§ Task item
Return exactly the lines of the records below, starting at the line that contains "Click the Owner field name input" and ending at the line that contains "Given: Click the satellite basemap thumbnail", with both of those lines kept.

§ Supplied entries
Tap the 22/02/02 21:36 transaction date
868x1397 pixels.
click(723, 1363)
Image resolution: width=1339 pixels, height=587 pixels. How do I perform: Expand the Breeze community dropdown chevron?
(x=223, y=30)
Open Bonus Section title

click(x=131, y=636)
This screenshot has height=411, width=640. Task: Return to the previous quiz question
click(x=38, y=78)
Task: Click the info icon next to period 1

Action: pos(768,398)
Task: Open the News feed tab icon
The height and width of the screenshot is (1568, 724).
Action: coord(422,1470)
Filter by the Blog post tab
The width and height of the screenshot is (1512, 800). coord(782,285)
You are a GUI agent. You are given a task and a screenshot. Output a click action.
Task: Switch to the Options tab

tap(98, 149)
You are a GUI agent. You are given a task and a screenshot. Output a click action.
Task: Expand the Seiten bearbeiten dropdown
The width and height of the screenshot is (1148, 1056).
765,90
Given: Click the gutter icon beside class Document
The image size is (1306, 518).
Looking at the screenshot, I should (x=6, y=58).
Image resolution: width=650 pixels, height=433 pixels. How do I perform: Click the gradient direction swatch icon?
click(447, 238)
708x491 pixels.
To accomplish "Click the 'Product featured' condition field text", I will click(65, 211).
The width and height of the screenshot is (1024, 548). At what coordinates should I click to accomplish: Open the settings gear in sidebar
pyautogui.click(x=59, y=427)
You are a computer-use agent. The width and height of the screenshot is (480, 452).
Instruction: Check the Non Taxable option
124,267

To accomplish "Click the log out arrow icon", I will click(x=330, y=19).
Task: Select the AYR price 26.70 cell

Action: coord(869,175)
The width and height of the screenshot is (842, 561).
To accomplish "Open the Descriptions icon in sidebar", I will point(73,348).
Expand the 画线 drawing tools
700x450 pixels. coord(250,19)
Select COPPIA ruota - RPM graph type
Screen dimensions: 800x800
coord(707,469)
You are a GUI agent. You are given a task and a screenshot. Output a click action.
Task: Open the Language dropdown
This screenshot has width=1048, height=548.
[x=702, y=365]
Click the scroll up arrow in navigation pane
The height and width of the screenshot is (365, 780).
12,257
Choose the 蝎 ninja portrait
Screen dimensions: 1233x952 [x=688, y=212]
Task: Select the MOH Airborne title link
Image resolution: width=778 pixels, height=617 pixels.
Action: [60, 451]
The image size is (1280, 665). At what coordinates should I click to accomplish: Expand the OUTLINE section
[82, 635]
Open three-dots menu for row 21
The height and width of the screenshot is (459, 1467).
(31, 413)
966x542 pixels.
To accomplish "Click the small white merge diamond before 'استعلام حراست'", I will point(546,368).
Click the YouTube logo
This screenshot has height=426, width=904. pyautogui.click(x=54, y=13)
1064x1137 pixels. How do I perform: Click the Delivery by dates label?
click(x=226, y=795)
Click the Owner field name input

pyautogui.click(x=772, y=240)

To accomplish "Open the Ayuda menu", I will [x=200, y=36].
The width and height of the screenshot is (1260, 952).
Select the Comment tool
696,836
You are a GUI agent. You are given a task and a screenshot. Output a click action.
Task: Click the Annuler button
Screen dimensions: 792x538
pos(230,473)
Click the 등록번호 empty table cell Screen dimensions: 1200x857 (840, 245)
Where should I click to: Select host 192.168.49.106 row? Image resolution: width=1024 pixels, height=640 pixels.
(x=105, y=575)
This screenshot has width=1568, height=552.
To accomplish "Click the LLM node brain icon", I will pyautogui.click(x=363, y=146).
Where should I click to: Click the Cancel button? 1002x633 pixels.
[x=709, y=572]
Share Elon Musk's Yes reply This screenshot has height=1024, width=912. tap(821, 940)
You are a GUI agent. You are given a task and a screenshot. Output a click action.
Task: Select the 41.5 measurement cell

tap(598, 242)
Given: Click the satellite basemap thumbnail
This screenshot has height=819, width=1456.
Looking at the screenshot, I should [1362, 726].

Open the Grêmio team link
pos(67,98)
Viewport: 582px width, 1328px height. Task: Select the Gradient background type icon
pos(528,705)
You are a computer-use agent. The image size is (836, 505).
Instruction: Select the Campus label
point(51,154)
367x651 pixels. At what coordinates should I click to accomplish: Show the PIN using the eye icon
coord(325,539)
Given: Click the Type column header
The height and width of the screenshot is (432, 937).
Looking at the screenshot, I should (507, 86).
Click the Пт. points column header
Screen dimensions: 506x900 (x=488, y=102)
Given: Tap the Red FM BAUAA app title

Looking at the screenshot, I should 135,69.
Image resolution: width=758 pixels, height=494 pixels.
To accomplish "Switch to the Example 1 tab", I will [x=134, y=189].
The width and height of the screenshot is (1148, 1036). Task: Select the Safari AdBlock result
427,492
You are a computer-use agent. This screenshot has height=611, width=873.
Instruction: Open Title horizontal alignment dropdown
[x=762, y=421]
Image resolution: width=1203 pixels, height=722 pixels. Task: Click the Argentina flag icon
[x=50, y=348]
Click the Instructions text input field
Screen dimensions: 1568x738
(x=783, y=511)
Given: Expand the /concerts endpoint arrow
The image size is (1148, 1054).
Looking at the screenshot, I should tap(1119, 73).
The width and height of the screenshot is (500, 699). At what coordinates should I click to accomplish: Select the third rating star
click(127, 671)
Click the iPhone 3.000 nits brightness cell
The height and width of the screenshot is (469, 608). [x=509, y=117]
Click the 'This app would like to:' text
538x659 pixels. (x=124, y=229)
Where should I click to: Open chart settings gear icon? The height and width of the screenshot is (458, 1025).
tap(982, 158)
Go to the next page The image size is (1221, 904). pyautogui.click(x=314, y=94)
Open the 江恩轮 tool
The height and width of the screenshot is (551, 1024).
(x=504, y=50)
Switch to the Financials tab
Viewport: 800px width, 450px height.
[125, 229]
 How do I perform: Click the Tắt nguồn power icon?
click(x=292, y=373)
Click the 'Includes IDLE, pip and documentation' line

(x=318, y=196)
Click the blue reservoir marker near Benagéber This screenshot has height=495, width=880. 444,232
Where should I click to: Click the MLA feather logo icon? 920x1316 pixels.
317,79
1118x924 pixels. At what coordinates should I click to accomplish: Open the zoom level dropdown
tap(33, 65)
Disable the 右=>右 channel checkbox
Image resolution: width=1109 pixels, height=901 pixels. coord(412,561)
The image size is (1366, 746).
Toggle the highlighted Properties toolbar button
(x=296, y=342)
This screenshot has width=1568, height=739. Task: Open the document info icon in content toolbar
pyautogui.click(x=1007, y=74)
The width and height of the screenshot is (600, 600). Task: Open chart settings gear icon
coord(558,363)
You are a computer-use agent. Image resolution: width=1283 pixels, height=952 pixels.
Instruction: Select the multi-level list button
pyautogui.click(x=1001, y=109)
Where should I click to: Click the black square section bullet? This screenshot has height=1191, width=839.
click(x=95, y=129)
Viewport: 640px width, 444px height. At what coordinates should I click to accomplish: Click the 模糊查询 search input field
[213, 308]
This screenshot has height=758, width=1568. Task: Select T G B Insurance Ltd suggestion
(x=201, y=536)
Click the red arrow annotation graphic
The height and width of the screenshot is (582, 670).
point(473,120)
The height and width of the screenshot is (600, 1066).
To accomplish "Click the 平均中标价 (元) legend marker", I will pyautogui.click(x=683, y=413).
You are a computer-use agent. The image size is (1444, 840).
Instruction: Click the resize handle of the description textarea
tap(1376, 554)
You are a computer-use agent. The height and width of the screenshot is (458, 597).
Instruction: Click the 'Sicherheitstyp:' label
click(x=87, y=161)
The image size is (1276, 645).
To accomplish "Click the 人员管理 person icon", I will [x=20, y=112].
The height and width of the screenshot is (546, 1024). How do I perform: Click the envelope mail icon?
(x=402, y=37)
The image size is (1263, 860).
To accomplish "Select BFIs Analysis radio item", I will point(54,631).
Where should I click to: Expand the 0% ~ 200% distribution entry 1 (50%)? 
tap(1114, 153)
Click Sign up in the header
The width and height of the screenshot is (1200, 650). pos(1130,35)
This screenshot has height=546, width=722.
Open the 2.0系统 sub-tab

§ Solved problem
Click the Owner field name input

pyautogui.click(x=772, y=240)

To accomplish "Open the Ayuda menu", I will [x=200, y=36].
The width and height of the screenshot is (1260, 952).
Select the Comment tool
696,836
You are a GUI agent. You are given a task and a screenshot. Output a click action.
Task: Click the Annuler button
Screen dimensions: 792x538
pos(230,473)
Click the 등록번호 empty table cell Screen dimensions: 1200x857 (840, 245)
Where should I click to: Select host 192.168.49.106 row? Image resolution: width=1024 pixels, height=640 pixels.
(x=105, y=575)
This screenshot has width=1568, height=552.
To accomplish "Click the LLM node brain icon", I will pyautogui.click(x=363, y=146).
Where should I click to: Click the Cancel button? 1002x633 pixels.
[x=709, y=572]
Share Elon Musk's Yes reply This screenshot has height=1024, width=912. tap(821, 940)
You are a GUI agent. You are given a task and a screenshot. Output a click action.
Task: Select the 41.5 measurement cell

tap(598, 242)
Given: Click the satellite basemap thumbnail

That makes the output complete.